Action item: Nothing is needed except the lines below that run from the one with "Task: Open the BL user avatar" through the one with "This screenshot has width=422, height=352.", repeated exactly.

(Records excerpted from a collection)
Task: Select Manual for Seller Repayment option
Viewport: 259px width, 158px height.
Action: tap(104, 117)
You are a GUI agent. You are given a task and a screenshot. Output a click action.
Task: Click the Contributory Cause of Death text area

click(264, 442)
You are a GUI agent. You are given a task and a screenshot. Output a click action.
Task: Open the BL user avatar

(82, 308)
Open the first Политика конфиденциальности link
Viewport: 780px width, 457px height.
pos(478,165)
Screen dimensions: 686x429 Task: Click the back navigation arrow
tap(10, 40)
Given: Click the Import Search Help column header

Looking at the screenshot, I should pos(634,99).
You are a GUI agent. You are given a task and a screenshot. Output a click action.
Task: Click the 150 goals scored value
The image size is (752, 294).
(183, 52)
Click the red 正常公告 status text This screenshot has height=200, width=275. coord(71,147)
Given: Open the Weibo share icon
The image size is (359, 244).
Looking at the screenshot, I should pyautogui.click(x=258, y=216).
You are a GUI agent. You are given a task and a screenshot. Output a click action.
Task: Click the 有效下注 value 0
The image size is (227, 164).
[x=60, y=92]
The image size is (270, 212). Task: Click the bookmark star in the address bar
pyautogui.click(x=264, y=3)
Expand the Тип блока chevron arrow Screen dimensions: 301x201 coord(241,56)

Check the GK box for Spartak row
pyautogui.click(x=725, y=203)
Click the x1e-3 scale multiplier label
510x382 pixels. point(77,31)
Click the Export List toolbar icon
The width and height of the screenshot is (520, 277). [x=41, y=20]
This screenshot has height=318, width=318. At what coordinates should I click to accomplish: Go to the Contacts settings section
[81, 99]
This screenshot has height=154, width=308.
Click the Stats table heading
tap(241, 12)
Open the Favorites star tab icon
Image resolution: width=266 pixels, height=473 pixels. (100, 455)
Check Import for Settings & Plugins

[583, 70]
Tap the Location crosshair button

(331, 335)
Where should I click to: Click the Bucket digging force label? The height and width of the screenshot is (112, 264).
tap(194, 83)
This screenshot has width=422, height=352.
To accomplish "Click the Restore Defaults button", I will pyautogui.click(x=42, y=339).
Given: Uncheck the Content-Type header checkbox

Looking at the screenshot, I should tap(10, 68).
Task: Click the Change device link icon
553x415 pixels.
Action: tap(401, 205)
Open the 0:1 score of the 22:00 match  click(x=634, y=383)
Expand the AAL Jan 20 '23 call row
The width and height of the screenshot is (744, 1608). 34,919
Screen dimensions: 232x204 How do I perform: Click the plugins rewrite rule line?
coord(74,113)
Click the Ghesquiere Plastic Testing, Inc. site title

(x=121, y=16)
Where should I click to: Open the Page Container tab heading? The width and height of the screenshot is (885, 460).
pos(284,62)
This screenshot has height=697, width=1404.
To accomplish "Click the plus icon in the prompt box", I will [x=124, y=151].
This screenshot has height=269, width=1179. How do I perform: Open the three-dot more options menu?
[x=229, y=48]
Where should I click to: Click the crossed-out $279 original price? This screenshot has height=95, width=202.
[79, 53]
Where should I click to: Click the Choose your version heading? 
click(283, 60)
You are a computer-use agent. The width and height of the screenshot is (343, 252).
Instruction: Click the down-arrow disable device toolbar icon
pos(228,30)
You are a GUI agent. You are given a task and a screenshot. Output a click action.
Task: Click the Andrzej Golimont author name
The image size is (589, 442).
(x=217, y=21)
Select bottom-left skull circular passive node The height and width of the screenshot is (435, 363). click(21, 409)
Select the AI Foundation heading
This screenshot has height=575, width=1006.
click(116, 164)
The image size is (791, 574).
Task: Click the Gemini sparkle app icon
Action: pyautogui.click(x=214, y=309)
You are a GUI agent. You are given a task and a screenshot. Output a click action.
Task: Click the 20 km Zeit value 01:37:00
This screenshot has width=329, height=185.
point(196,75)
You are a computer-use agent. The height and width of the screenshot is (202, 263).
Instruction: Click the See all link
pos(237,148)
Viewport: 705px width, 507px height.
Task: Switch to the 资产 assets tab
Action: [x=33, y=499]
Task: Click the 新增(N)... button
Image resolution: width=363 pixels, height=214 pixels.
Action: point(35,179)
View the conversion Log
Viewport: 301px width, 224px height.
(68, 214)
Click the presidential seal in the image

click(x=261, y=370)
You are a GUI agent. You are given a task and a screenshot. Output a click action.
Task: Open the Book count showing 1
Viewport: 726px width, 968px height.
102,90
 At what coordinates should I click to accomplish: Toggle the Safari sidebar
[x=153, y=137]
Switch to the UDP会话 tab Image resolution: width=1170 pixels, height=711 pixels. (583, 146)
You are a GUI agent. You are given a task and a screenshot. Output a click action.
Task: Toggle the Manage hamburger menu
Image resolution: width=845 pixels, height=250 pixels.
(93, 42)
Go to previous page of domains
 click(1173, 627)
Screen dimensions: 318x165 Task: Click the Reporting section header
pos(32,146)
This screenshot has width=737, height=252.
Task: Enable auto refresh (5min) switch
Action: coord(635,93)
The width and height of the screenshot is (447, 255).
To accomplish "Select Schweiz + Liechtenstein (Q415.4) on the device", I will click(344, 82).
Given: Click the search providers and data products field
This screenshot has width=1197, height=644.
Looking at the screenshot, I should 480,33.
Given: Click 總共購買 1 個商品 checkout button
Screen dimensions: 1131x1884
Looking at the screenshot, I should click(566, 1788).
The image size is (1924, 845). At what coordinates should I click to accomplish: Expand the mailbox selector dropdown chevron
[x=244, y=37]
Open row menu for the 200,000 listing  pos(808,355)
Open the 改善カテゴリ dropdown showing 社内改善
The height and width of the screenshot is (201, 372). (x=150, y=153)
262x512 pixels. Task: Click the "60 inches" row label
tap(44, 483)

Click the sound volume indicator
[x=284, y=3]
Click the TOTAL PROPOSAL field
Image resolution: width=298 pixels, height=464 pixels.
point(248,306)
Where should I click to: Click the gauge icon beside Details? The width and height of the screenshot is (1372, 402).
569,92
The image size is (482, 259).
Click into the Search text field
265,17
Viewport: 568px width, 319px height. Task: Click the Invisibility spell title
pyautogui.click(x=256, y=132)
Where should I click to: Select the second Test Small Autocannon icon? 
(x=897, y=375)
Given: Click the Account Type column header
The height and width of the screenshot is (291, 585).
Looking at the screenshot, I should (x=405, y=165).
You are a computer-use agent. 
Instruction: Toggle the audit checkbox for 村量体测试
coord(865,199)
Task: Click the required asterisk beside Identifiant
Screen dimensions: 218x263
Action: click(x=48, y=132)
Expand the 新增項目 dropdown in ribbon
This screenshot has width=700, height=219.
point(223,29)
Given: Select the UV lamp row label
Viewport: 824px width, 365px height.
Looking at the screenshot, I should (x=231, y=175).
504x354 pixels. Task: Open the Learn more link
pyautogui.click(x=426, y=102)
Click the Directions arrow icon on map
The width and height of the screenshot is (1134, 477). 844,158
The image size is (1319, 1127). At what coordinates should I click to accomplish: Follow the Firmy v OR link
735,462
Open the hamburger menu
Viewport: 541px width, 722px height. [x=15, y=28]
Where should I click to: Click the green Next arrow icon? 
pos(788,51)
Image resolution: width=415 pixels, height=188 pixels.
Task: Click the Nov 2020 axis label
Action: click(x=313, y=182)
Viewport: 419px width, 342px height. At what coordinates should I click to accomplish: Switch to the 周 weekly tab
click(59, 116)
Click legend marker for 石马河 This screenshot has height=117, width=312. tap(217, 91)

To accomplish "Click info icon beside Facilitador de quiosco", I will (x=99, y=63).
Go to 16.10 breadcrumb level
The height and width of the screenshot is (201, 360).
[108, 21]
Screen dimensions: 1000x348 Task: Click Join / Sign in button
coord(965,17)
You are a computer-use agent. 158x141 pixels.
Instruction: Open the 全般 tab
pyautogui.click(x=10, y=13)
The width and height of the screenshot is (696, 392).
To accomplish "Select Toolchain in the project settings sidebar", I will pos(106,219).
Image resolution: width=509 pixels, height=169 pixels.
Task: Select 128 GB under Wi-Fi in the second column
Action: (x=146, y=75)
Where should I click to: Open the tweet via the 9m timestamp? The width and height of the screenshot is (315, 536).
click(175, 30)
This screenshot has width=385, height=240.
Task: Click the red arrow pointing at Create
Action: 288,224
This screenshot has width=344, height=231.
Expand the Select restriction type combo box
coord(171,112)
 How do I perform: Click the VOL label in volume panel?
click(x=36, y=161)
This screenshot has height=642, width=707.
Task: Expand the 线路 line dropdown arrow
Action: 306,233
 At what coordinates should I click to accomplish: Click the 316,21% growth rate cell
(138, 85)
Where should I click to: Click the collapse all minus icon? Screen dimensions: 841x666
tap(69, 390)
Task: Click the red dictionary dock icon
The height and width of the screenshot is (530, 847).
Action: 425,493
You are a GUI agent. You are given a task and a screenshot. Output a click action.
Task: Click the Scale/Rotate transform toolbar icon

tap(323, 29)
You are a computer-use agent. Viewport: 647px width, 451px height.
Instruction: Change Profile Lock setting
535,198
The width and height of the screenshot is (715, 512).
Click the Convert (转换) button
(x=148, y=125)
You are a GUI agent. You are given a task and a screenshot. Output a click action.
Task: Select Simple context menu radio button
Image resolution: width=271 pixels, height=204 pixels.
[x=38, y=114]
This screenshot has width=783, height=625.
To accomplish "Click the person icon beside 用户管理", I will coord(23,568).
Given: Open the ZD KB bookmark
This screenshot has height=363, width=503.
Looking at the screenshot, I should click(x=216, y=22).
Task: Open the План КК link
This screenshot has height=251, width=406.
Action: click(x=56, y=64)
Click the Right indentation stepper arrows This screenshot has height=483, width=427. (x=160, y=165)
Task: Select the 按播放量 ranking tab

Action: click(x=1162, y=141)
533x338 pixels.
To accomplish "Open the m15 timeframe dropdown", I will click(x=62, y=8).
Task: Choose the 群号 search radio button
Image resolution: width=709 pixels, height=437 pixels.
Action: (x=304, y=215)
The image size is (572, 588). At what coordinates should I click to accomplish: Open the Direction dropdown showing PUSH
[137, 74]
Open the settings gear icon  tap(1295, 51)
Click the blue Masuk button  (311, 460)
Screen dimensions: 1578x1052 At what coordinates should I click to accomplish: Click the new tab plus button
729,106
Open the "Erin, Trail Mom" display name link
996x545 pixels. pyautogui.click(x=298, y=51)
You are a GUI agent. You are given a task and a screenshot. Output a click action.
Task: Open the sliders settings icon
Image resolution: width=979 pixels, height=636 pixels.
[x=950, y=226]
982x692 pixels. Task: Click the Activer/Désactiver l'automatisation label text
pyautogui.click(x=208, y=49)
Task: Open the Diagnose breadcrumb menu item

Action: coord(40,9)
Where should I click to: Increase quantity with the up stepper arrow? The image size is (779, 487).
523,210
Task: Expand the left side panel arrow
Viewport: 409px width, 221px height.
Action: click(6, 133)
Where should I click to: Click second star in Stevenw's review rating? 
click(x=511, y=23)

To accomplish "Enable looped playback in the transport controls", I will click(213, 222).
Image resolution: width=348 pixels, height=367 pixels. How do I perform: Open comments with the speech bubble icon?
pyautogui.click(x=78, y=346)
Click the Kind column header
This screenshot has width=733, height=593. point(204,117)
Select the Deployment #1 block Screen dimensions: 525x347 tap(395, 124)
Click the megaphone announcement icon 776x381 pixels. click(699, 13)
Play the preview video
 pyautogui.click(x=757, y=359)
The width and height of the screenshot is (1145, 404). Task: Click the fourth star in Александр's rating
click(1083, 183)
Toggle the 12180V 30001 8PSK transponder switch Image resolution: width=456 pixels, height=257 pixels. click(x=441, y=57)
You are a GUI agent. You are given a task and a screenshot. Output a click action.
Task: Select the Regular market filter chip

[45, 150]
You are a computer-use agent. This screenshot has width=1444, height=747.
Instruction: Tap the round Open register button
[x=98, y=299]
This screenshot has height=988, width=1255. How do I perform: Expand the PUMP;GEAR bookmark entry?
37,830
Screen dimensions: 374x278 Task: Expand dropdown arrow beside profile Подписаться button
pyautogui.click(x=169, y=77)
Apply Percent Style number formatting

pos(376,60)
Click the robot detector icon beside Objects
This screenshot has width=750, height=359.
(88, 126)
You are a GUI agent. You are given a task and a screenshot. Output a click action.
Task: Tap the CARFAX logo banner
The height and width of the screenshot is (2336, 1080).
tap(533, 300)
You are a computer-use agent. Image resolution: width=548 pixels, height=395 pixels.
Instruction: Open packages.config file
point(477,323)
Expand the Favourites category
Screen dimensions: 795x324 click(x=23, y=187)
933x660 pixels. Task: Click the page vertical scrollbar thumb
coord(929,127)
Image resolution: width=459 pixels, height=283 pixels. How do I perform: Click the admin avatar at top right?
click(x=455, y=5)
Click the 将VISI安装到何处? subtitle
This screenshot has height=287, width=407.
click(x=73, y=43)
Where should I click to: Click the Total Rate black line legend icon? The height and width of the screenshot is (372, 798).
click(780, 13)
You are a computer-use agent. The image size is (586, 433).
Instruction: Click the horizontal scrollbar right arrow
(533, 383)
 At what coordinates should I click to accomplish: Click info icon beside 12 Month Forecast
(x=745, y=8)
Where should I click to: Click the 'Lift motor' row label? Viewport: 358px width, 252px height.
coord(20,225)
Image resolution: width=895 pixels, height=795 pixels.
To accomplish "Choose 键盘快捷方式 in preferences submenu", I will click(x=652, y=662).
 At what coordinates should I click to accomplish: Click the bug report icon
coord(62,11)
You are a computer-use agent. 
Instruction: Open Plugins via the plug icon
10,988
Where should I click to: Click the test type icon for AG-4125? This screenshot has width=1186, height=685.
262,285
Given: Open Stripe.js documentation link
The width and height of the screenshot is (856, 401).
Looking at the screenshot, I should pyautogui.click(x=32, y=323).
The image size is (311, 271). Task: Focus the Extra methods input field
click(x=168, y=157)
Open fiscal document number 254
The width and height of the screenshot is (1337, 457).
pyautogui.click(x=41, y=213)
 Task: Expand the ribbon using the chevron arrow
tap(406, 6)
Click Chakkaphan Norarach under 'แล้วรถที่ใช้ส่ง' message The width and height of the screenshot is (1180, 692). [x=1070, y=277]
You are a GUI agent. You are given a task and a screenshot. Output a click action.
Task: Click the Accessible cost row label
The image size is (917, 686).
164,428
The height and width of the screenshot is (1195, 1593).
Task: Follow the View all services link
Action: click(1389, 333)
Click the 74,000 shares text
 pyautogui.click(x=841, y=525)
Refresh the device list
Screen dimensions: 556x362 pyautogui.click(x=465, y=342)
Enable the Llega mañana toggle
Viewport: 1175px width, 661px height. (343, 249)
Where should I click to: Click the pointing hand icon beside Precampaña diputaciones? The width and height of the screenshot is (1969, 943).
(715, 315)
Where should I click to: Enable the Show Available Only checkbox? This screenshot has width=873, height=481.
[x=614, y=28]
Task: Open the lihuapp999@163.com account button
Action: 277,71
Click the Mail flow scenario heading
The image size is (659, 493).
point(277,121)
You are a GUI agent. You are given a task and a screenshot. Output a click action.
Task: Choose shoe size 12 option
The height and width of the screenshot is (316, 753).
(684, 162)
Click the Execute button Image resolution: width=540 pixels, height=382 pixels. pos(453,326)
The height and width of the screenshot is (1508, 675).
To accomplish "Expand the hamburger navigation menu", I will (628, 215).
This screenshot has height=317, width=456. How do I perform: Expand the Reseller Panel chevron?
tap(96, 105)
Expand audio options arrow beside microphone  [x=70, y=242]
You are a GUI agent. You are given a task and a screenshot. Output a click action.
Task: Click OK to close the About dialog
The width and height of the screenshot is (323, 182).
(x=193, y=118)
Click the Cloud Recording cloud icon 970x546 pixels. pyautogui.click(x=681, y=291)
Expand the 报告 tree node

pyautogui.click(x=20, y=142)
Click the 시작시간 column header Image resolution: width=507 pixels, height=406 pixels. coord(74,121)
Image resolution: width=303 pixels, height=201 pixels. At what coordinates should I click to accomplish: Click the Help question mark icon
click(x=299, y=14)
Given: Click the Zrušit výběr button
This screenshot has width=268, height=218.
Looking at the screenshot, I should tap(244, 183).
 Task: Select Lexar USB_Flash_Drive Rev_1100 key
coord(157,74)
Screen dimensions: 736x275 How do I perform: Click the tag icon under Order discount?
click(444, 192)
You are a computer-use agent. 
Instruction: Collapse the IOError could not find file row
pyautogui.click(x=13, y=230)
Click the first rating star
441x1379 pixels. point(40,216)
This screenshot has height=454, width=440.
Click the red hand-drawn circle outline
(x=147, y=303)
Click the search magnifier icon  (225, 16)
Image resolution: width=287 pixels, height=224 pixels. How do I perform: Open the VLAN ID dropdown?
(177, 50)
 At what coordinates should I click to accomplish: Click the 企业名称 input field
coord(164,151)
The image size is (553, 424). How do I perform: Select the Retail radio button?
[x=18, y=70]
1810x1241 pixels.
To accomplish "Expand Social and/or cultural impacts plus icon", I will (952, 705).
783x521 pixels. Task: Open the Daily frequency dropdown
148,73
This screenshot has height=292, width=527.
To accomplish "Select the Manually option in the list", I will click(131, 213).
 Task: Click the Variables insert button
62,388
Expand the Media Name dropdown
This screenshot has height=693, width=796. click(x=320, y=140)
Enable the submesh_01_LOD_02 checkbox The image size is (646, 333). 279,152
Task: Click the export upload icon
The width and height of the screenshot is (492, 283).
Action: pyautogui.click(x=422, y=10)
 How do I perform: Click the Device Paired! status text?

Written response:
Task: Open the BL user avatar

(82, 308)
Open the first Политика конфиденциальности link
Viewport: 780px width, 457px height.
pos(478,165)
Screen dimensions: 686x429 Task: Click the back navigation arrow
tap(10, 40)
Given: Click the Import Search Help column header

Looking at the screenshot, I should pos(634,99).
You are a GUI agent. You are given a task and a screenshot. Output a click action.
Task: Click the 150 goals scored value
The image size is (752, 294).
(183, 52)
Click the red 正常公告 status text This screenshot has height=200, width=275. coord(71,147)
Given: Open the Weibo share icon
The image size is (359, 244).
Looking at the screenshot, I should pyautogui.click(x=258, y=216).
You are a GUI agent. You are given a task and a screenshot. Output a click action.
Task: Click the 有效下注 value 0
The image size is (227, 164).
[x=60, y=92]
The image size is (270, 212). Task: Click the bookmark star in the address bar
pyautogui.click(x=264, y=3)
Expand the Тип блока chevron arrow Screen dimensions: 301x201 coord(241,56)

Check the GK box for Spartak row
pyautogui.click(x=725, y=203)
Click the x1e-3 scale multiplier label
510x382 pixels. point(77,31)
Click the Export List toolbar icon
The width and height of the screenshot is (520, 277). [x=41, y=20]
This screenshot has height=318, width=318. At what coordinates should I click to accomplish: Go to the Contacts settings section
[81, 99]
This screenshot has height=154, width=308.
Click the Stats table heading
tap(241, 12)
Open the Favorites star tab icon
Image resolution: width=266 pixels, height=473 pixels. (100, 455)
Check Import for Settings & Plugins

[583, 70]
Tap the Location crosshair button

(331, 335)
Where should I click to: Click the Bucket digging force label? The height and width of the screenshot is (112, 264).
tap(194, 83)
This screenshot has width=422, height=352.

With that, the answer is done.